__Stored data entries__
Content starts

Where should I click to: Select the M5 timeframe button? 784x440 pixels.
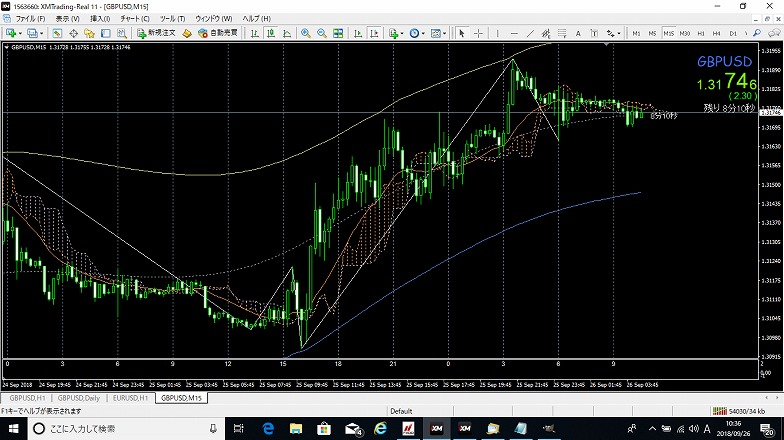(652, 33)
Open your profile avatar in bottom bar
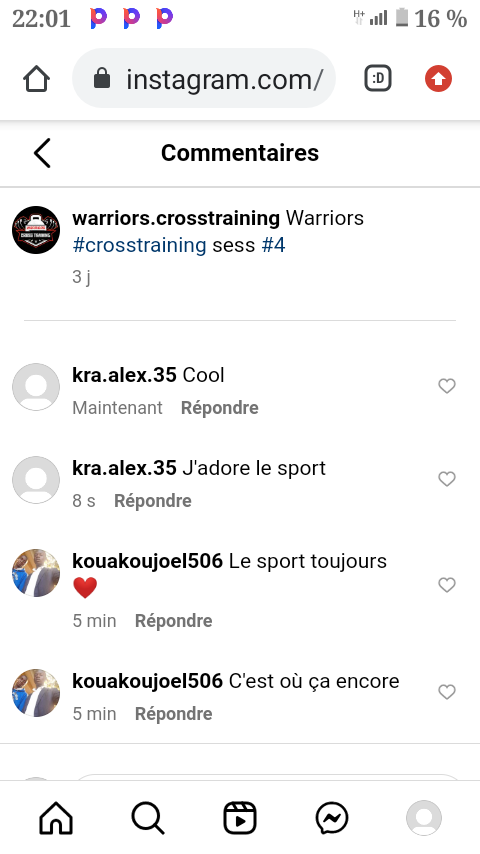Viewport: 480px width, 854px height. tap(424, 818)

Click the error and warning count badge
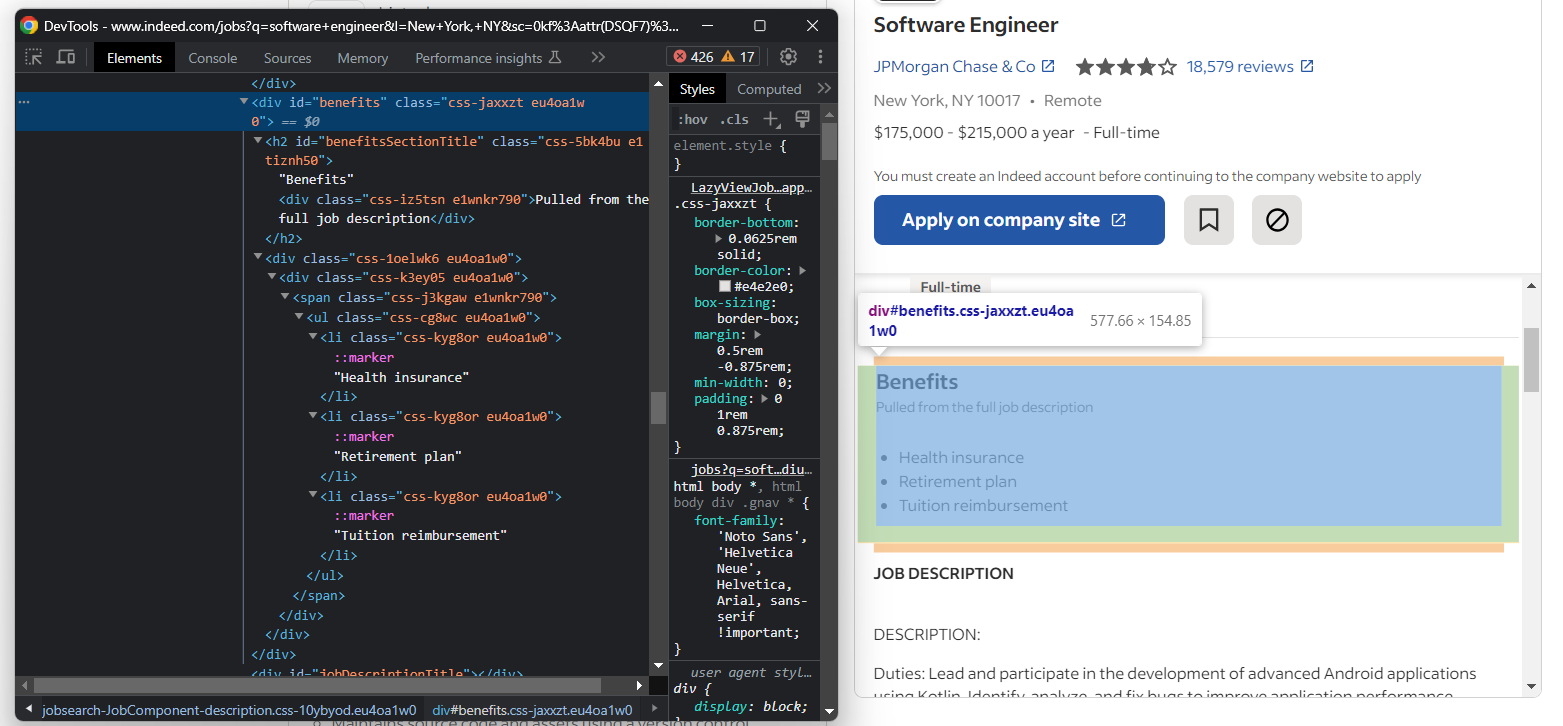pyautogui.click(x=714, y=57)
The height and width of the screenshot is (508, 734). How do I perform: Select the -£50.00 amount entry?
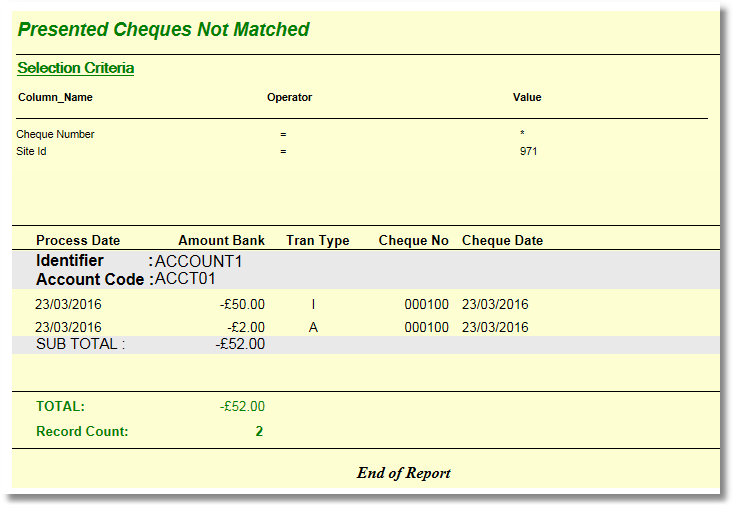click(x=243, y=304)

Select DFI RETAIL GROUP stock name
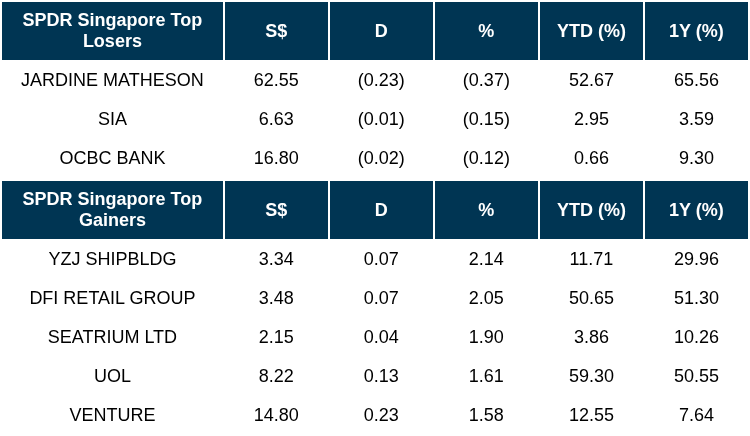click(x=112, y=298)
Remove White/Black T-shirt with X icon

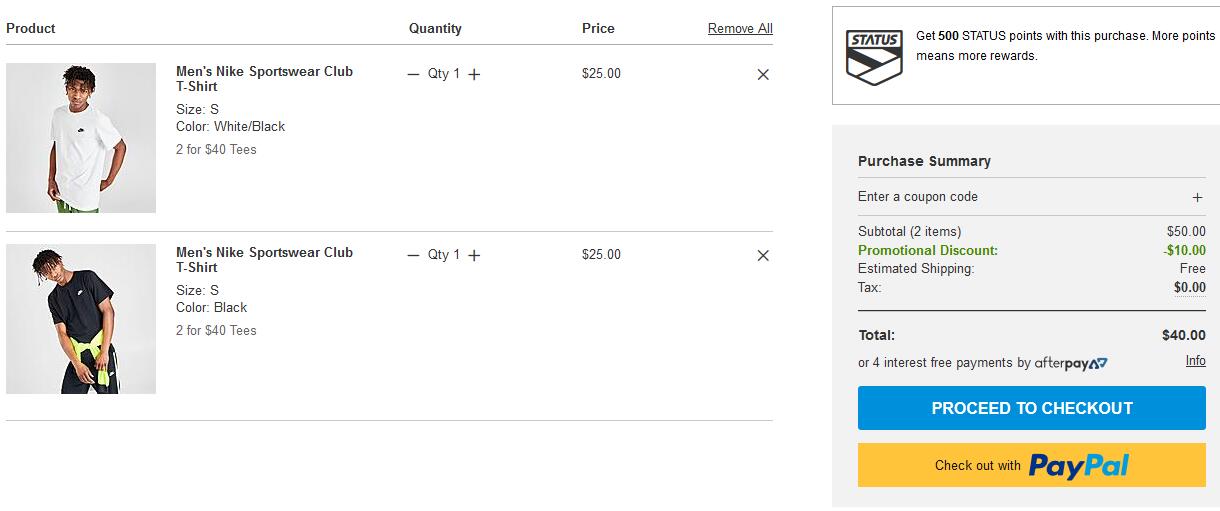tap(763, 74)
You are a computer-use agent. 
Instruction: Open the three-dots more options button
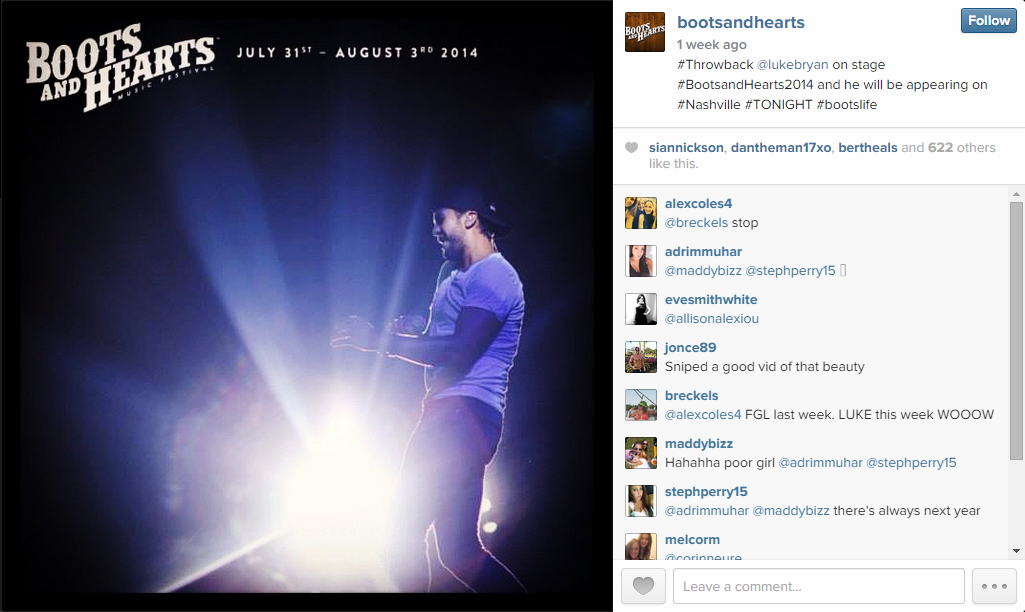click(994, 586)
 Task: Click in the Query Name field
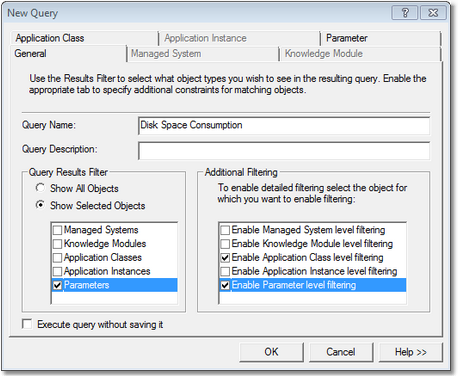point(284,126)
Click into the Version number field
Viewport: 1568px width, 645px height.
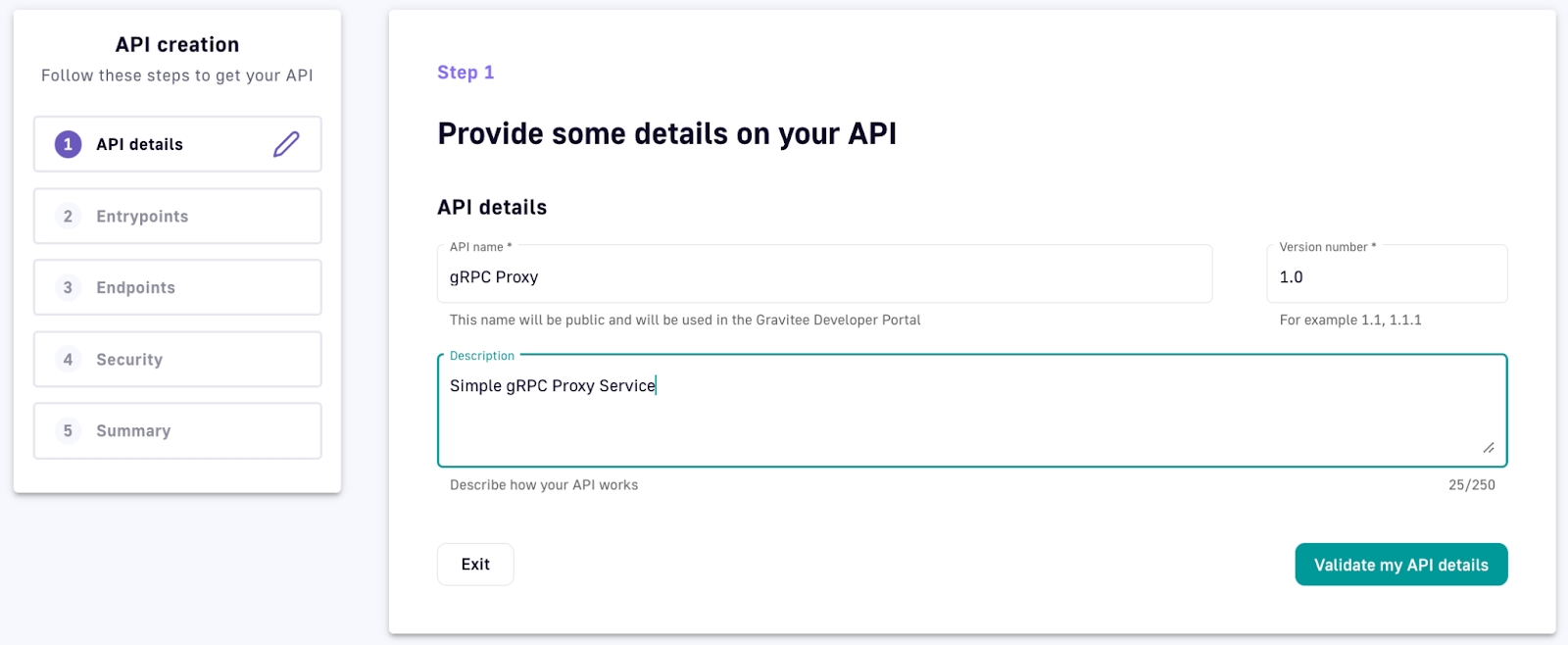(1386, 277)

Content ends

__TASK REQUIREMENTS__
Without any pictures, reproduce exactly the lines from the line that contains "Task: Click in the Query Name field" to the end of the entries above, both ends included.

__OUTPUT OF THE TASK__
 Task: Click in the Query Name field
point(284,126)
Click into the Version number field
Viewport: 1568px width, 645px height.
(1386, 277)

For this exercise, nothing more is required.